Стандартная процедура допроса не заставила себя долго ждать. Сначала я воспользовался своим конституционным правом и отказался давать показания против себя, сославшись на статью 51 Конституции РФ. Мне предоставили государственного защитника — небольшой, но важный глоток воздуха в той удушающей атмосфере.
Следователь, явно превышая свои полномочия, попытался сфальсифицировать доказательства моей вины. Он подсунул мне бумагу с явно сфабрикованными показаниями, где я якобы призывал к насилию над мигрантами. Буквально было написано: «Я хочу убивать мигрантов». Отказавшись подписывать этот бред, я столкнулся с ещё большим давлением. Следователь, не моргнув глазом, смял бумагу и протянул новую, уже с более сдержанной формулировкой. Становилось ясно, что он готов на всё, чтобы добиться нужного результата. Хорошо, но при чём тут мигранты? Из меня явно пытались сделать маргинала, загнать в угол, как какого-то ксенофоба с окраины.
Но потом мне предъявили «неопровержимые доказательства» — тот самый импульсивный пост, написанный мной в порыве эмоций. Реальность обрушилась на меня всей своей тяжестью. В посте ни слова не было про мигрантов. Было там совсем другое: я призывал брать в руки любое оружие — палки, камни — и выгонять представителей власти. Да, призывы к экстремизму можно было усмотреть легко. Юридическая консультация с появившимся рядом адвокатом лишь подтвердила очевидное: при таких обстоятельствах признание вины и сотрудничество со следствием становились единственной разумной стратегией. Это давало шанс на смягчающие обстоятельства и, возможно, условное наказание.

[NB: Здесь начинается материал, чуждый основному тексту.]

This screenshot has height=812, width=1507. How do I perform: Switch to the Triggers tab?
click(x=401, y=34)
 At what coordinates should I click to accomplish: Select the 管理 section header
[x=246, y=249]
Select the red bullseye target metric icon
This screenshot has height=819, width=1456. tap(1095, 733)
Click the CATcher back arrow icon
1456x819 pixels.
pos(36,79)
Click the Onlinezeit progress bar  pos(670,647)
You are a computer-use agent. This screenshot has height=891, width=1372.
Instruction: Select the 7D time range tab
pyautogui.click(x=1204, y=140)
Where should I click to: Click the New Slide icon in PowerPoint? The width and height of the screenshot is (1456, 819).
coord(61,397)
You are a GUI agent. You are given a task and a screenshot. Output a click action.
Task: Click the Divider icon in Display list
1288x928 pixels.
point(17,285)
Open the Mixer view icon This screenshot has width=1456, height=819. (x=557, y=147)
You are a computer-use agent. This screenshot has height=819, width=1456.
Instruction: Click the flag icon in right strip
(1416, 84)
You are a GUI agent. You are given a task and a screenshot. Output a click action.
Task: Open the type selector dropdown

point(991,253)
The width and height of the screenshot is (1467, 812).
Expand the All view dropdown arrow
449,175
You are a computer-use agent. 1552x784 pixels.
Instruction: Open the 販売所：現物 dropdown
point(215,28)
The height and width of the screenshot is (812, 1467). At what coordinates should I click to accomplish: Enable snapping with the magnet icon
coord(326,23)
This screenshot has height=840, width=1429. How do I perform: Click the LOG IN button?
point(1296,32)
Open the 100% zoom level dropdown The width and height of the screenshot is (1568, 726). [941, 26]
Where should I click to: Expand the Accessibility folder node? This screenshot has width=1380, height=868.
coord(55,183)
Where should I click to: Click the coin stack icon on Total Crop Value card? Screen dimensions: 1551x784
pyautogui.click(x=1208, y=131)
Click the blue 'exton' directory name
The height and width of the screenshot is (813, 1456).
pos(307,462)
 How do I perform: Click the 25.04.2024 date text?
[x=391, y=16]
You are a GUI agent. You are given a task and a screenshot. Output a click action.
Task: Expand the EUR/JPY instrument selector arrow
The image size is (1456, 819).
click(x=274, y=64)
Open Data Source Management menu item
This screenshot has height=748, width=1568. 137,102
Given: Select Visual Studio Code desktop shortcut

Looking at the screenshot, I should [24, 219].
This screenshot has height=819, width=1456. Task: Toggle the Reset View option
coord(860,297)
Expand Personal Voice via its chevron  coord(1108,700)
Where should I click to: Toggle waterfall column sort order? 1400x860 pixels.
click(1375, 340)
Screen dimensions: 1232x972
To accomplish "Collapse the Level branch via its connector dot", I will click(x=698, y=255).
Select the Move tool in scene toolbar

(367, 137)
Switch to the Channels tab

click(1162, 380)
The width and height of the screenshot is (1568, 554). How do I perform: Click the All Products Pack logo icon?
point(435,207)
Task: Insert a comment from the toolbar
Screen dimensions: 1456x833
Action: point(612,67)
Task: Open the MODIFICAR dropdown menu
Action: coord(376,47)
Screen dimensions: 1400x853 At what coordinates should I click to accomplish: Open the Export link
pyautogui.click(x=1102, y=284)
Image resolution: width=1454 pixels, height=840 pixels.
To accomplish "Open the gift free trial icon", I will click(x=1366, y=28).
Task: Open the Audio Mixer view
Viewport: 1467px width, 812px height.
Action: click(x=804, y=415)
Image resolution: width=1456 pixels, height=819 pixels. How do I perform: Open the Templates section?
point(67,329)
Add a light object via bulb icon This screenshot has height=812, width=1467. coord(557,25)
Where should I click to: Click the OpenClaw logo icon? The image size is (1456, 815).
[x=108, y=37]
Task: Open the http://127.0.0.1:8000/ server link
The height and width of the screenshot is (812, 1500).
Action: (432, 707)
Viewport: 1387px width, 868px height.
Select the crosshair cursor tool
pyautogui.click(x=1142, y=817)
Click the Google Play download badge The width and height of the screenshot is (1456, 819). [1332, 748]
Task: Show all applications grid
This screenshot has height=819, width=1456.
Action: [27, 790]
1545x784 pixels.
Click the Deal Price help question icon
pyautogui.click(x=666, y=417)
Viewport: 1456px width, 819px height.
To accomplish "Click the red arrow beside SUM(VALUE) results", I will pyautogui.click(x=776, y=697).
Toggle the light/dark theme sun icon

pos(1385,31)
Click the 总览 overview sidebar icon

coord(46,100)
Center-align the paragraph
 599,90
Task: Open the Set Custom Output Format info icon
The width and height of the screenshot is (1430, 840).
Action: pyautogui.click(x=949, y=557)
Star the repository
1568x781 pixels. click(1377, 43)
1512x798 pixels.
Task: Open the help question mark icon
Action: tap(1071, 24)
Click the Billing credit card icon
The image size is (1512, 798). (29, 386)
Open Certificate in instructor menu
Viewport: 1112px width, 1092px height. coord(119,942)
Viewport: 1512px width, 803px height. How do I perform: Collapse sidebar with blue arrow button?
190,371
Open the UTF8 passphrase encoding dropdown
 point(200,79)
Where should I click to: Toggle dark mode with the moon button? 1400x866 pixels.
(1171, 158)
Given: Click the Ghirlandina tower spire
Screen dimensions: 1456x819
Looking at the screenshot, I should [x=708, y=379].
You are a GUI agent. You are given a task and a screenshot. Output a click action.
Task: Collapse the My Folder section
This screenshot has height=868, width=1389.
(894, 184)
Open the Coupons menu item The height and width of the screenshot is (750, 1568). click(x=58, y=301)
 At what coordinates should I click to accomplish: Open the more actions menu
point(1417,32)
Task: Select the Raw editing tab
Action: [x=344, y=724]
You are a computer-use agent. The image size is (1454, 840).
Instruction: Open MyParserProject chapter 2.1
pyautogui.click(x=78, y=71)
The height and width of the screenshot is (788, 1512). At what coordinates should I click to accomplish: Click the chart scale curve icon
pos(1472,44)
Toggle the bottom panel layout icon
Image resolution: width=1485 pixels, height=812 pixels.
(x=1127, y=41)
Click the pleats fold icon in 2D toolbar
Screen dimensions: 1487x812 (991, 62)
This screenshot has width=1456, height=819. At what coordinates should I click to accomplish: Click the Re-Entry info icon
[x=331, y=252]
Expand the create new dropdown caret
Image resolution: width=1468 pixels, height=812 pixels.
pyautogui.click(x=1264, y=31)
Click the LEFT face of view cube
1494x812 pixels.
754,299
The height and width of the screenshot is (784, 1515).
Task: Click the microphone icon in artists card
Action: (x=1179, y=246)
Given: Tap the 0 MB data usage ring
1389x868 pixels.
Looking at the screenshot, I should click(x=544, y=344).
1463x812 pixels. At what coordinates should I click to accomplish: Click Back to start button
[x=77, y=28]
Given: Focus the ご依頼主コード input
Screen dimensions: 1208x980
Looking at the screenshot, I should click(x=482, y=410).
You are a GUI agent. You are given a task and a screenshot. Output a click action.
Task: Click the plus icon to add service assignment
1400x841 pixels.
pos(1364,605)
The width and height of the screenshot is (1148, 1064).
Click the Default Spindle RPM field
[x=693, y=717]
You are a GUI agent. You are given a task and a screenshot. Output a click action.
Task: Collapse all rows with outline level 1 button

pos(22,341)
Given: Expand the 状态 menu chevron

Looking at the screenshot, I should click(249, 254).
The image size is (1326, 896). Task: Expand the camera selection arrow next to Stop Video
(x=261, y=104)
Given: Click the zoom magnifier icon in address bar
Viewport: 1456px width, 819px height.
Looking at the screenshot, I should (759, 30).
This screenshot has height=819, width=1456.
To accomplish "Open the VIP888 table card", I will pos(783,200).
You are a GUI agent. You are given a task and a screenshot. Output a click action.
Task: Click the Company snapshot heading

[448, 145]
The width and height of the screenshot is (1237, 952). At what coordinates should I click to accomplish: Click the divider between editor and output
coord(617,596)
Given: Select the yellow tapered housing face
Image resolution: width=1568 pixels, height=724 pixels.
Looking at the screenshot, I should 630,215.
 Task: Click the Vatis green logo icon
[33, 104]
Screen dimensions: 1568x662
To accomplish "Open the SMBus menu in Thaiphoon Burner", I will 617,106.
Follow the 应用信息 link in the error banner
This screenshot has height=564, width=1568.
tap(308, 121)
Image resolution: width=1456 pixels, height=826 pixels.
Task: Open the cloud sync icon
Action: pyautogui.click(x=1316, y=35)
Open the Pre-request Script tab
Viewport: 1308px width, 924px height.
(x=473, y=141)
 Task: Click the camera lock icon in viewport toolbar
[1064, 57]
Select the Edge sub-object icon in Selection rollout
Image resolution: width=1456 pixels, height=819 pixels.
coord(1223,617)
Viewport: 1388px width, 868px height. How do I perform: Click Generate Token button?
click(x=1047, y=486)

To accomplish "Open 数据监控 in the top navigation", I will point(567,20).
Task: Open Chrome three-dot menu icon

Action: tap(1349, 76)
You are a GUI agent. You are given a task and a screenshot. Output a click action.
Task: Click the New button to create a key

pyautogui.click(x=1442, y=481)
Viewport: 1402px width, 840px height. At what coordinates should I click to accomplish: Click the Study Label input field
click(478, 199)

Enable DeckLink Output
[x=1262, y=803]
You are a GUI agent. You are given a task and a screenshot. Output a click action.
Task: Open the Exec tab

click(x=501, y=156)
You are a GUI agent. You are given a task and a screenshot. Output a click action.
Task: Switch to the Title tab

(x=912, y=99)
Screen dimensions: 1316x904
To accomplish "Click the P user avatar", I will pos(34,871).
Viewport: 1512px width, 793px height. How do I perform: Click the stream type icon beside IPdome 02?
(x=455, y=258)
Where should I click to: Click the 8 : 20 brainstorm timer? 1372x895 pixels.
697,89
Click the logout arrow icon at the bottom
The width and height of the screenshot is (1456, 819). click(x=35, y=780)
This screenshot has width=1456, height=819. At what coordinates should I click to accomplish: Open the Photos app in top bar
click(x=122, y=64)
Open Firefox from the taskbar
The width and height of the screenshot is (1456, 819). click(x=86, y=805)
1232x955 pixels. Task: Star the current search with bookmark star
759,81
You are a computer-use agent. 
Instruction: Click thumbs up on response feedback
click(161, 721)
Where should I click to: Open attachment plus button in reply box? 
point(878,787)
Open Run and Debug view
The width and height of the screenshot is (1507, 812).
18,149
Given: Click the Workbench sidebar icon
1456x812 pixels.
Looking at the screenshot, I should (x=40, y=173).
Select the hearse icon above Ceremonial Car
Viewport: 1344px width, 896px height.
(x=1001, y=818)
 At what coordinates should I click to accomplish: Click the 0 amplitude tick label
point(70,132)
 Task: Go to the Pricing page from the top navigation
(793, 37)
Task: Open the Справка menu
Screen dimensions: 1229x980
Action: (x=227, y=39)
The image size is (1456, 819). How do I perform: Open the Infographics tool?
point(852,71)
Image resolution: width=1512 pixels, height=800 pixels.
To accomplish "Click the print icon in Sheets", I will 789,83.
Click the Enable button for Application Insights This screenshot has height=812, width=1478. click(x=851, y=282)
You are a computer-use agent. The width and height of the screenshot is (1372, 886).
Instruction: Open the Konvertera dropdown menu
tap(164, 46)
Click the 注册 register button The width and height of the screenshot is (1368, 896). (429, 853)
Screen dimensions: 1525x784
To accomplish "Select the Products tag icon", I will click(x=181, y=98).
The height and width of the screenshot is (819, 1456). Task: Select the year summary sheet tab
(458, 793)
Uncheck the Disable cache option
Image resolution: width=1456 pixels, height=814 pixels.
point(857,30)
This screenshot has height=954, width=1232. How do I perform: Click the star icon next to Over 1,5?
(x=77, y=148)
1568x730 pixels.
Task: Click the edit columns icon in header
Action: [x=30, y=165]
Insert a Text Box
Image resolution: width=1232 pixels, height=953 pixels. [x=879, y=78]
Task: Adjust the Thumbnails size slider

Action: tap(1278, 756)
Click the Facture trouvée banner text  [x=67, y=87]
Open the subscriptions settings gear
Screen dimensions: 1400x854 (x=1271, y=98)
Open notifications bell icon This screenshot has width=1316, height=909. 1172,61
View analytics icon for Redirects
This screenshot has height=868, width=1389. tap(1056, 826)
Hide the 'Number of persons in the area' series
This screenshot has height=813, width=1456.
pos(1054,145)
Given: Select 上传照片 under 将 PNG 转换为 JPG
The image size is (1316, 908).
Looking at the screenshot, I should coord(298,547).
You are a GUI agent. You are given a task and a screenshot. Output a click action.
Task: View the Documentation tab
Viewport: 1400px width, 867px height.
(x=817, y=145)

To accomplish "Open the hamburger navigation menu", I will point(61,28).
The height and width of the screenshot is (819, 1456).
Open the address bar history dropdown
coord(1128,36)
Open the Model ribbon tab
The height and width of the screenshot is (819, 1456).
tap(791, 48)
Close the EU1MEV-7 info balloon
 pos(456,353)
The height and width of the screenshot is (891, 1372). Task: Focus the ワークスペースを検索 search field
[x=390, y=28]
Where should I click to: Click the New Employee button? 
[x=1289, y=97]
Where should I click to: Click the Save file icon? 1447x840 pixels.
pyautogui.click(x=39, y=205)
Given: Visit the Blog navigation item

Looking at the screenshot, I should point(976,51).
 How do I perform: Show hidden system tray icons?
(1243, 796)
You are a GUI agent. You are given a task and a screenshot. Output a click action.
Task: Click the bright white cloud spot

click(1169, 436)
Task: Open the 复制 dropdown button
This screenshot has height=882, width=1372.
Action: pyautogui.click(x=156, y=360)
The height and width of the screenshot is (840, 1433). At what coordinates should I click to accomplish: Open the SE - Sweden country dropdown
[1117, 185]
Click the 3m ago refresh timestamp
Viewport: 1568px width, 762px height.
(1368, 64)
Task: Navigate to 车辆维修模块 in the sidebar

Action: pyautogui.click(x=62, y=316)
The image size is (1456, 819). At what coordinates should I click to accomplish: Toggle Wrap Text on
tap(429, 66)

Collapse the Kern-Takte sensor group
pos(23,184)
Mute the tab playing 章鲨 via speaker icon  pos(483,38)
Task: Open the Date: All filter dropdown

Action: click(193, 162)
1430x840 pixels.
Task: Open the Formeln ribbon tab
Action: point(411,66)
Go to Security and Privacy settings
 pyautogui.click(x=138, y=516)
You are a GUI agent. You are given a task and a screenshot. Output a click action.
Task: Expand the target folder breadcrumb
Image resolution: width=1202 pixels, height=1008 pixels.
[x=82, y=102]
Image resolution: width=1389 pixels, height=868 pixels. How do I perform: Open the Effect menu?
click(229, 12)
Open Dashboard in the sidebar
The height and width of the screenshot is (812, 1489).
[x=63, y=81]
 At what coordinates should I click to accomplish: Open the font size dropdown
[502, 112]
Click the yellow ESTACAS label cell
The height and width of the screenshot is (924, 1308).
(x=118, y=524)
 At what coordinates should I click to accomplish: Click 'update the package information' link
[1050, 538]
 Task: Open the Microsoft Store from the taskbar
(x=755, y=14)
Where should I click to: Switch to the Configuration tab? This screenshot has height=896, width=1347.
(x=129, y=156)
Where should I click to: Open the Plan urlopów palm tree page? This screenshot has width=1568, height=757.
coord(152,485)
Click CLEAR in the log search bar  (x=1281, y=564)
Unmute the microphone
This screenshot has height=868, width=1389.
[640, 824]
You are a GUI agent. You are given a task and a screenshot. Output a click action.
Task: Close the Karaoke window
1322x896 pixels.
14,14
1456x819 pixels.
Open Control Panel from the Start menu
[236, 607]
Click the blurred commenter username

Подпись под признанием далась мне нелегко. Я вынужден был признать вину, но в голове уже созревал план побега, каждый шаг которого был тщательно просчитан. Я решил усыпить бдительность следователя, создать иллюзию сломленного человека. Внешне соглашаясь с его требованиями, внутренне я готовился к решительному шагу. Это была изнурительная игра в кошки‑мышки, где я лишь выжидал удобного момента для побега.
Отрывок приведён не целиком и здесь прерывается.